Whenever you hold a compass, the needle points to magnetic north near the North Pole. For centuries, magnetic north has led navigators and explorers around the world.
But the magnetic north pole is currently shifting at a faster rate than at any time in human history.
"It's moving at about 50 km (30 miles) a year. It didn't move much between 1900 and 1980 but it's really accelerated in the past 40 years," Ciaran Beggan, of the British Geological Survey in Edinburgh, told Reuters.
A five-year update of the World Magnetic Model (WMM) was due in 2020, but that was moved up after the U.S. military requested an early review. A new update to the WMM was released on Dec. 10, following a year of adjustments.
The new model forecasts the northern magnetic pole will continue drifting toward Russia, although at a slowly decreasing speed — down to about 40 kilometers per year compared to the average speed of 55 kilometers (roughly 34 miles) over the past 20 years. The model is the work of the National Centers for Environmental Information (NCEI), which is part of NOAA, and the British Geological Survey.
Why it matters
The ongoing changes are causing major problems for aviation, navigation and migratory animals that use the Earth's magnetic field to orient themselves. Some airports have even changed the names of their runways to better correspond to their current direction relative to magnetic north.

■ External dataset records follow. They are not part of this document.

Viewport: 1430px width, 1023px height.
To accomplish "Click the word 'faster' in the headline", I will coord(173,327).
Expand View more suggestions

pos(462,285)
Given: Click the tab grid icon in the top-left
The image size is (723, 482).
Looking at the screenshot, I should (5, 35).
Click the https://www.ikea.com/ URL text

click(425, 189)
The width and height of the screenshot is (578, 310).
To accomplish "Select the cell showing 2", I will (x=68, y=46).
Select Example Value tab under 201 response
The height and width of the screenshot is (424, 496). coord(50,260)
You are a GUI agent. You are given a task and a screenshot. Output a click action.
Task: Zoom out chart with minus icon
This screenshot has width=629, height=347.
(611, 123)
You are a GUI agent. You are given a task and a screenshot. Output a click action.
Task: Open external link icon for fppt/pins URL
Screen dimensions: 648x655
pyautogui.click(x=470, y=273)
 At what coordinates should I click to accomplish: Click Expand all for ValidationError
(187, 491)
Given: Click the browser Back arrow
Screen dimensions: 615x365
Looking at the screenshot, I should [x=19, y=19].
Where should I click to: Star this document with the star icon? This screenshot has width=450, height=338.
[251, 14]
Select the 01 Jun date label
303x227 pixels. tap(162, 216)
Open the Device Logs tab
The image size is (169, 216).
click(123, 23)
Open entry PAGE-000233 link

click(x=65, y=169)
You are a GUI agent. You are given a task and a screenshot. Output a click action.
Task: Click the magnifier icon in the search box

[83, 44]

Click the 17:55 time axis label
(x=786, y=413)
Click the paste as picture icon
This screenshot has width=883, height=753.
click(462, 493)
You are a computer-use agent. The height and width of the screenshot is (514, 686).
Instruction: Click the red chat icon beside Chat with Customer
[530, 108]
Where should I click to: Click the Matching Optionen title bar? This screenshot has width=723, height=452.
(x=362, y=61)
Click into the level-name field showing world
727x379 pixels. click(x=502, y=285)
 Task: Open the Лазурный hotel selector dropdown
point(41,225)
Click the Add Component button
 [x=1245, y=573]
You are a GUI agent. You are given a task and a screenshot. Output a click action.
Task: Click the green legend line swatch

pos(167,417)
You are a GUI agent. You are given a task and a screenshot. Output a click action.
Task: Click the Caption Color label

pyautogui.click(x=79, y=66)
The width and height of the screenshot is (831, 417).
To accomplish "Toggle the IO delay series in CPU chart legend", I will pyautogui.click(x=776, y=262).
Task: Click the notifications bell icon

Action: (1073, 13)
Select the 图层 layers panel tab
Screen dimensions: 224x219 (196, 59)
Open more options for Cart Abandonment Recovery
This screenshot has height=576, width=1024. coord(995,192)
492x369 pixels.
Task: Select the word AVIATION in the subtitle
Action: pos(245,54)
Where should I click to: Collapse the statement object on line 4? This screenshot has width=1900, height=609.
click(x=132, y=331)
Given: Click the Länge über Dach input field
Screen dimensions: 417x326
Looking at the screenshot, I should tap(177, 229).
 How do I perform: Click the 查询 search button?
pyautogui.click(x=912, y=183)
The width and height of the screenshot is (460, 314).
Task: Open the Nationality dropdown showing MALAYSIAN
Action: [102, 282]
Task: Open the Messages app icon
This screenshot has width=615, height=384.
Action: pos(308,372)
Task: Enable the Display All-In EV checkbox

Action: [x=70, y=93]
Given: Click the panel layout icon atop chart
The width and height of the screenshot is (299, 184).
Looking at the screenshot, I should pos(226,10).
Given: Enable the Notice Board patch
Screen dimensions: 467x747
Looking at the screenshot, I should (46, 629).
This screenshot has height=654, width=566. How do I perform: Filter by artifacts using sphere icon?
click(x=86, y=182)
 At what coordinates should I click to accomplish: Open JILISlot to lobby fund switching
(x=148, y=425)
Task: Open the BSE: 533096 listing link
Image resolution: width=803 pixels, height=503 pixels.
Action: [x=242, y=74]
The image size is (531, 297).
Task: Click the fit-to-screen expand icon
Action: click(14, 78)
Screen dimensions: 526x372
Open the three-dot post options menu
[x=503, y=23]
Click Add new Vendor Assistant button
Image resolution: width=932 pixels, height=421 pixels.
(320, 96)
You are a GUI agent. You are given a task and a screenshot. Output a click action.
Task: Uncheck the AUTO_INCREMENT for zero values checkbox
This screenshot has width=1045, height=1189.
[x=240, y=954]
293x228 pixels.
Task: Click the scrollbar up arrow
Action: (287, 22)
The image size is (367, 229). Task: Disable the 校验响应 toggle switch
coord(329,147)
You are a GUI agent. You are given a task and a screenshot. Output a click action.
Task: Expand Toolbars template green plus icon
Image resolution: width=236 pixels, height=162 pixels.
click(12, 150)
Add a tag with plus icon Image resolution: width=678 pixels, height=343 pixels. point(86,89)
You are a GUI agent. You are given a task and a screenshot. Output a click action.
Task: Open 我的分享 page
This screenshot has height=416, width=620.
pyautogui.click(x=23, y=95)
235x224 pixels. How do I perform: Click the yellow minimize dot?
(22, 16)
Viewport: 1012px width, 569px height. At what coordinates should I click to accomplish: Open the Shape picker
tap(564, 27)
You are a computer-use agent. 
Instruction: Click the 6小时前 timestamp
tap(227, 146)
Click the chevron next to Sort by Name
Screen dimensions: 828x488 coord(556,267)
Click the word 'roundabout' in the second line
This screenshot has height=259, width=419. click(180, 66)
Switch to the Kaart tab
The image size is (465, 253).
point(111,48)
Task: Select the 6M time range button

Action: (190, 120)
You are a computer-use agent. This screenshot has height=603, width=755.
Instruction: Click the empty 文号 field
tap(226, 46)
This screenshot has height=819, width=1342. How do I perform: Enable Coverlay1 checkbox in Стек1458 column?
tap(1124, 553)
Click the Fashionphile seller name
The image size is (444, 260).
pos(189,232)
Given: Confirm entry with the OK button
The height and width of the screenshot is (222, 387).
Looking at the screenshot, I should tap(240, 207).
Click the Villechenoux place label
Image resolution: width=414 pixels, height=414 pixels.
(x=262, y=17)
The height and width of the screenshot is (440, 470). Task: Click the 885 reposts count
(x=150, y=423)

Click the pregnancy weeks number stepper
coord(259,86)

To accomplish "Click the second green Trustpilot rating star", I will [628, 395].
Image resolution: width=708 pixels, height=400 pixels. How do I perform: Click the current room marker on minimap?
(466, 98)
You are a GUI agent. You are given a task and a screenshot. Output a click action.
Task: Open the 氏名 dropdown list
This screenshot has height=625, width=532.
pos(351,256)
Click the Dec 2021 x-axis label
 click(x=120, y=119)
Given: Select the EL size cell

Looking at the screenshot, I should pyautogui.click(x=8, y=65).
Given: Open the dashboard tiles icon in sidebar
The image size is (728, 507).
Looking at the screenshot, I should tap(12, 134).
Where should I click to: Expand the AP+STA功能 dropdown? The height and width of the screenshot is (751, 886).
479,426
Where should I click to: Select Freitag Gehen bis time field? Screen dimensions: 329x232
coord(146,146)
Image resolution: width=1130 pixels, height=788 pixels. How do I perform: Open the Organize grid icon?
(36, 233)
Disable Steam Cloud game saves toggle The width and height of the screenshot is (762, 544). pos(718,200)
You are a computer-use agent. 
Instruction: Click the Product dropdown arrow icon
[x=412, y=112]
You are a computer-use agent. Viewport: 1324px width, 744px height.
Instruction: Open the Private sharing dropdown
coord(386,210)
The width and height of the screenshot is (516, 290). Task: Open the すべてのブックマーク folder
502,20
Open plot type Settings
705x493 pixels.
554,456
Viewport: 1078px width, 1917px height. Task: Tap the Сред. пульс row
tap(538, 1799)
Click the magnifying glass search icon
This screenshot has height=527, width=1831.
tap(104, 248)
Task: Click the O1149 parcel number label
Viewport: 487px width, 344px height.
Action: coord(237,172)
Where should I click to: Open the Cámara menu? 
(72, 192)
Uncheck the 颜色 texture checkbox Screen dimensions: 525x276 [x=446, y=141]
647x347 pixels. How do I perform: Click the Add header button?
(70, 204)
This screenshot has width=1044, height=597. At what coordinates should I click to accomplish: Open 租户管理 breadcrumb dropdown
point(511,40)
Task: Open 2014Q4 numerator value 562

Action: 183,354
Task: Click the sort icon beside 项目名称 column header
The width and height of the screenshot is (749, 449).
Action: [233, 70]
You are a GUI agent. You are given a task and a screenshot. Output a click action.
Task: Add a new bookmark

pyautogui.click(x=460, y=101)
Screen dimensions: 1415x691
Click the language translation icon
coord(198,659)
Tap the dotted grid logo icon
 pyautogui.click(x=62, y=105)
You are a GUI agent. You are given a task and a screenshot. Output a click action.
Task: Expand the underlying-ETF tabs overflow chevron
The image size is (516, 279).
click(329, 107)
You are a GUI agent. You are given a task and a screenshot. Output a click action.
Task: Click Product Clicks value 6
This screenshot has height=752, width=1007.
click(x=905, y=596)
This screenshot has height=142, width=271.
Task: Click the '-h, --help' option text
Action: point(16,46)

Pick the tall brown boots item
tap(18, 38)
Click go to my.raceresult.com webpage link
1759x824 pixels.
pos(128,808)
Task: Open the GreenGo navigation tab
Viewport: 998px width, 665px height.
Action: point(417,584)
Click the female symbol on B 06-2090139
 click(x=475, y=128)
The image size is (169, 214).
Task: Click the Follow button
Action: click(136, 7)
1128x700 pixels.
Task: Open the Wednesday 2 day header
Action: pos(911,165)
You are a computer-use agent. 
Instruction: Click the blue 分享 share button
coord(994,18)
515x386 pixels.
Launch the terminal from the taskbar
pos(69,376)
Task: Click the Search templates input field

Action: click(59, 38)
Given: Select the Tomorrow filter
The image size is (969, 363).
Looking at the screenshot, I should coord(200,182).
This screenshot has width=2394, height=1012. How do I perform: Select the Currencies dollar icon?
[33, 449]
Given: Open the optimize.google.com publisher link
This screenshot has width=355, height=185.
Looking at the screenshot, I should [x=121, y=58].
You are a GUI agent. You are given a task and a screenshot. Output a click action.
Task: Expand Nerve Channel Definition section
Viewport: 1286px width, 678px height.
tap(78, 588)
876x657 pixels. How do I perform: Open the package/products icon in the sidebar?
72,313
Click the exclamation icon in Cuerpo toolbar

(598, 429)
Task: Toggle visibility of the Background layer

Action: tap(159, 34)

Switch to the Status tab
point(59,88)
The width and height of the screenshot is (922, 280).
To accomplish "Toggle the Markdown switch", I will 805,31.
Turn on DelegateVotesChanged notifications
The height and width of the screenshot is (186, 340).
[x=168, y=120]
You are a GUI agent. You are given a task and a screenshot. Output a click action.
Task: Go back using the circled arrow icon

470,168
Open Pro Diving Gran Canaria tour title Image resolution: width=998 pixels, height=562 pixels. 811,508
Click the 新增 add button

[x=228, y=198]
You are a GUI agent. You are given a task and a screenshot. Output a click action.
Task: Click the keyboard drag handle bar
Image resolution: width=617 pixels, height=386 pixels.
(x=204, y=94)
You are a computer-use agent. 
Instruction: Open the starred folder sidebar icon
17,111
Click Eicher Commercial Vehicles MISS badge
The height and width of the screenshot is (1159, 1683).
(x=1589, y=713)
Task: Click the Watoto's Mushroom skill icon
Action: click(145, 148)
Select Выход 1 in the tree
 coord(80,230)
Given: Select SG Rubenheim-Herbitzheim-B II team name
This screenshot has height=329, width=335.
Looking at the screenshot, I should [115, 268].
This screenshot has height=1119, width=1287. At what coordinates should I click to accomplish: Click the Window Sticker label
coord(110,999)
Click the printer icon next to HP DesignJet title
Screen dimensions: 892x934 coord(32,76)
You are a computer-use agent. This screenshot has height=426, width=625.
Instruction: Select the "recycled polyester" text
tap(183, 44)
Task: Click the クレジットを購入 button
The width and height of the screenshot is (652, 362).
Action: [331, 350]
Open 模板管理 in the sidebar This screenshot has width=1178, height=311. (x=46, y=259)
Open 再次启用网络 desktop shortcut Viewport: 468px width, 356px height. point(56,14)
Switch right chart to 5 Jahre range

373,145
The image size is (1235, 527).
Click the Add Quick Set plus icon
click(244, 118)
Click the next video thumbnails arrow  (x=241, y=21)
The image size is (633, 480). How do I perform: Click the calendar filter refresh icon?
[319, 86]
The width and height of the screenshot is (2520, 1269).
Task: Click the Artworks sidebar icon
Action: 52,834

Ever since the magnetic north pole was first discovered in 1831, geologists have been tracking its progress. Unlike true north (which is marked by the Earth's axis), magnetic north is constantly on the move due to changes in the planet's molten core, which contains iron. Throughout most of recorded history, the pole has been positioned at or around Canada's icy Ellesmere Island, but if it keeps moving at its current rate, it won't be long before it sits above Russia instead.
The thing that really makes the pole's current movement so unusual, however, is the speed at which it's shifting. In the last decade alone, movement has increased by a third, throwing off compasses by roughly 1 degree every five years.
Changes that fast have already caused major headaches for the U.S. Federal Aviation Administration. In 2011, Tampa International Airport in Florida renamed all of its runways, which are named after the degree at which they point on a compass. Similar changes were made to runways at Fort Lauderdale and Palm Beach.
The shifting pole may also become a grave concern for migratory wildlife, such as birds, turtles and other sea creatures that use Earth's magnetic field to navigate over great distances. It's unclear if these animals are capable of recalibrating their navigational instincts to compensate for the changes.
However, the moving pole won't really affect our everyday lives such as using our smartphones or GPS devices. "It doesn't really affect mid or low latitudes," Beggan said. "It wouldn't really affect anyone driving a car."
Will the north pole eventually flip?
But some experts believe that it may be the beginning of a complete pole reversal, according to the Independent.
The rapid shifting of the pole's position has prompted some experts to speculate that the Earth's entire magnetic field may be preparing to "flip," whereby all compasses invert and point south instead of north. It may sound radical, but in geological time, pole reversals are relatively common. Though they typically occur once every 400,000 years or so, it's been 780,000 years since the last flip.
Scientists disagree on how a pole reversal would effect ecosystems around the world, but some alarmists warn of a planet-altering catastrophe, whereby earthquakes and monumental tsunamis threaten the Earth for decades. Though such radical doomsday prophecies cannot be completely ruled out, the vast majority of scientists offer more tempered predictions, says NASA.
"Reversals typically take about 10,000 years to happen," said Jeffrey Love of the U.S. Geological Survey. "And 10,000 years ago civilisation did not exist. These processes are slow, and therefore we don't have anything to worry about."